Dysfunctional β-cell autophagy induces β-cell stress and enhances islet immunogenicity
Background: Type 1 Diabetes (T1D) arises from a combination of genetic predispositions and environmental factors that initiate an autoimmune response, leading to the destruction of insulin-producing beta cells in the pancreas. It is hypothesized that malfunctions in beta cell stress response mechanisms, such as autophagy, may be significant in triggering or worsening the immune response during the development of the disease. Previous research indicated that beta cell autophagy is impaired even before the onset of T1D, suggesting a role for this pathway in the pathogenesis of the disease.
Aims: This study aimed to investigate the role of autophagy in maintaining the health and survival of beta cells and to determine whether deficiencies in autophagy make pancreatic islets more susceptible to immune recognition and attack.

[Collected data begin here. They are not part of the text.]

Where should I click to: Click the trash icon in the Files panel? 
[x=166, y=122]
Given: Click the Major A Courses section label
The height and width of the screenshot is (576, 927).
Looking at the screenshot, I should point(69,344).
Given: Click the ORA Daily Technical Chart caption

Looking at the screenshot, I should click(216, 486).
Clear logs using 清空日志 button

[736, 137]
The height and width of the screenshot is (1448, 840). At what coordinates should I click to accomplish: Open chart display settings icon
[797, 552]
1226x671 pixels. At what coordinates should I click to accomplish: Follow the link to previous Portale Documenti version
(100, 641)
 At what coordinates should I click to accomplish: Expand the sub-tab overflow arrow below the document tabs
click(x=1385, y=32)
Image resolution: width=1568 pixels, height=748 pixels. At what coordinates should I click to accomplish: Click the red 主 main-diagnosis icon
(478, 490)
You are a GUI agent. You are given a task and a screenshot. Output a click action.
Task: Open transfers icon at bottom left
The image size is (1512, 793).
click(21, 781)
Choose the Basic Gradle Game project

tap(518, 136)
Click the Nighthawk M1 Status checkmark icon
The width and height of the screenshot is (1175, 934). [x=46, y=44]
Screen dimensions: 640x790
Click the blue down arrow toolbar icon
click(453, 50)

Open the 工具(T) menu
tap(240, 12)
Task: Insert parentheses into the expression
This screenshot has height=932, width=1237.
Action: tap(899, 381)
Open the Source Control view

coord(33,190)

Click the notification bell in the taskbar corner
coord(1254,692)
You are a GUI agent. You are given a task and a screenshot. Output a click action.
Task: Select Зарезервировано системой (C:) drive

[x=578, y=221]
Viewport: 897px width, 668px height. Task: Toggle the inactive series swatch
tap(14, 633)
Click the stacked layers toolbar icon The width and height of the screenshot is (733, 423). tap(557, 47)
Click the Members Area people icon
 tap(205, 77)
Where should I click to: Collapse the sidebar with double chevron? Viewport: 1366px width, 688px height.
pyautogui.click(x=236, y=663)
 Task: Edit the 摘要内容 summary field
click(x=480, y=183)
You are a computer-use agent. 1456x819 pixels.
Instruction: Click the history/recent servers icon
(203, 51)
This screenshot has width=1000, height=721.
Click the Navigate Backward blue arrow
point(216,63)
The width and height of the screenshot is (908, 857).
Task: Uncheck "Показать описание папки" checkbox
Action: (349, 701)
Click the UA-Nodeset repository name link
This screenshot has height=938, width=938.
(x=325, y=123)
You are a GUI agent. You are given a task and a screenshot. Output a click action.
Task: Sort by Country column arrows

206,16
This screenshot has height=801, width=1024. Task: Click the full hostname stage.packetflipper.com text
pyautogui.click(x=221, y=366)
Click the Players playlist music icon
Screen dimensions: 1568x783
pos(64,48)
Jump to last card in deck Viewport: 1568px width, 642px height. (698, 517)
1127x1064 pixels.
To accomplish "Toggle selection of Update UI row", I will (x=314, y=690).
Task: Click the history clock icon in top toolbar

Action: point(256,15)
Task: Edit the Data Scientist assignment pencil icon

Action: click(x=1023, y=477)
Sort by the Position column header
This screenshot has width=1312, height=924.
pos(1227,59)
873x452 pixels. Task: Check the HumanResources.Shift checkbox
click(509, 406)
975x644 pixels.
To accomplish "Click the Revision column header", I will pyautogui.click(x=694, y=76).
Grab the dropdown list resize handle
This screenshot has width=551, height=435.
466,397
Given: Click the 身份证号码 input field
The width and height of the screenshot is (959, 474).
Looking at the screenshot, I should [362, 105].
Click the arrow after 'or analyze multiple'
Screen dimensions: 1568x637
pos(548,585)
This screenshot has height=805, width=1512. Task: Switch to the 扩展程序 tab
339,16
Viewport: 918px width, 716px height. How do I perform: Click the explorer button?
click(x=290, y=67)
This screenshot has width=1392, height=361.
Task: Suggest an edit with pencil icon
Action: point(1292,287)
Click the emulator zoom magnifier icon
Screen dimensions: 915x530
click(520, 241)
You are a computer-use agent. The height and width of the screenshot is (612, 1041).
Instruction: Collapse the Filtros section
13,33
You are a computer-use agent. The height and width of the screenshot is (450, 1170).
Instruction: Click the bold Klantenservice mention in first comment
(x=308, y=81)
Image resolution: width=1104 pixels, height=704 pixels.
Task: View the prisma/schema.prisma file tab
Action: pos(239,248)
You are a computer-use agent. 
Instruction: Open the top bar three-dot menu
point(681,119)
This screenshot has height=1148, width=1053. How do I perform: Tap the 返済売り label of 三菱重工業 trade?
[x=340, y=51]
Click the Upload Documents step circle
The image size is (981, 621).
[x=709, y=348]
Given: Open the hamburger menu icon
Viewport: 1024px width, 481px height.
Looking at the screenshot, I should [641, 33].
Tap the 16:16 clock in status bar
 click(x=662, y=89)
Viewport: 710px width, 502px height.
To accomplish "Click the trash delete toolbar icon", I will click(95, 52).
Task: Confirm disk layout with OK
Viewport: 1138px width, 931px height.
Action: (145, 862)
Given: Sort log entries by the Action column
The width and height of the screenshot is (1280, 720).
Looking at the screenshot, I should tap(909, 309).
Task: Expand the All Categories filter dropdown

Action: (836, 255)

Methods: To explore this, the researchers genetically engineered mice to lack a crucial autophagy enzyme, ATG7, specifically in their beta cells (referred to as ATG7Δβ-cell mice). These mice were then monitored for blood glucose levels, subjected to glucose tolerance tests to assess their ability to regulate blood sugar, and their islet tissue was analyzed at the mRNA and protein levels. Additionally, the study assessed the expression of Major Histocompatibility Complex class I (MHC-I) molecules and the presence of CD45+ immune cells within the islets of ATG7Δβ-cell mice. The researchers also examined how impaired autophagy affects the expression of Human Leukocyte Antigen class I (HLA-I) in EndoC-βH1 cells, a human beta cell line, under both normal conditions and when stimulated with interferon-alpha (IFNα), an immune signaling molecule. Finally, the study involved co-culturing islet cells from ATG7Δβ-cell mice with diabetogenic BDC2.5 helper T cells, a type of immune cell known to contribute to diabetes development, and evaluating the activation of these T cells.
Results: The study found that all ATG7Δβ-cell mice developed diabetes within a specific timeframe, between 11 and 15 weeks of age. Gene ontology analysis of the islet tissue revealed a significant increase in the activity of biological pathways involved in inflammatory processes, responses to stress in the endoplasmic reticulum (ER), and the ER-associated degradation pathway, a cellular mechanism for removing misfolded proteins. Notably, the researchers also observed an upregulation of proteins involved in MHC-I presentation, suggesting that defective beta cell autophagy might alter the collection of peptides presented on the cell surface, known as the immunopeptidome or antigen repertoire, making beta cells more visible to the immune system. Supporting this idea, the study found increased MHC-I expression and a greater presence of CD45+ immune cells within the islets of ATG7Δβ-cell mice. Furthermore, the researchers demonstrated that HLA-I, the human equivalent of MHC-I, is upregulated in EndoC beta cells when the process of autophagic degradation is inhibited. This effect was observed both under normal conditions and when the cells were stimulated with IFNα. Conversely, treatment with C381, a compound that stimulates the acidification and function of lysosomes, cellular organelles crucial for autophagy, led to a decrease in HLA-I expression. Lastly, the study showed that the presence of islet cells with defective autophagy enhanced the activation of diabetogenic BDC2.5 T cells.
Conclusions: The findings of this research indicate that autophagy in beta cells is essential for their survival and proper function. When autophagy is defective in beta cells, it triggers stress in the endoplasmic reticulum, alters the pathways involved in the production of antigens, and enhances the presentation of MHC-I/HLA-I molecules to immune cells that survey the body for threats. Overall, the results of this study suggest that impairments in autophagy make beta cells more vulnerable to immune attack and subsequent destruction, contributing to the development of Type 1 Diabetes.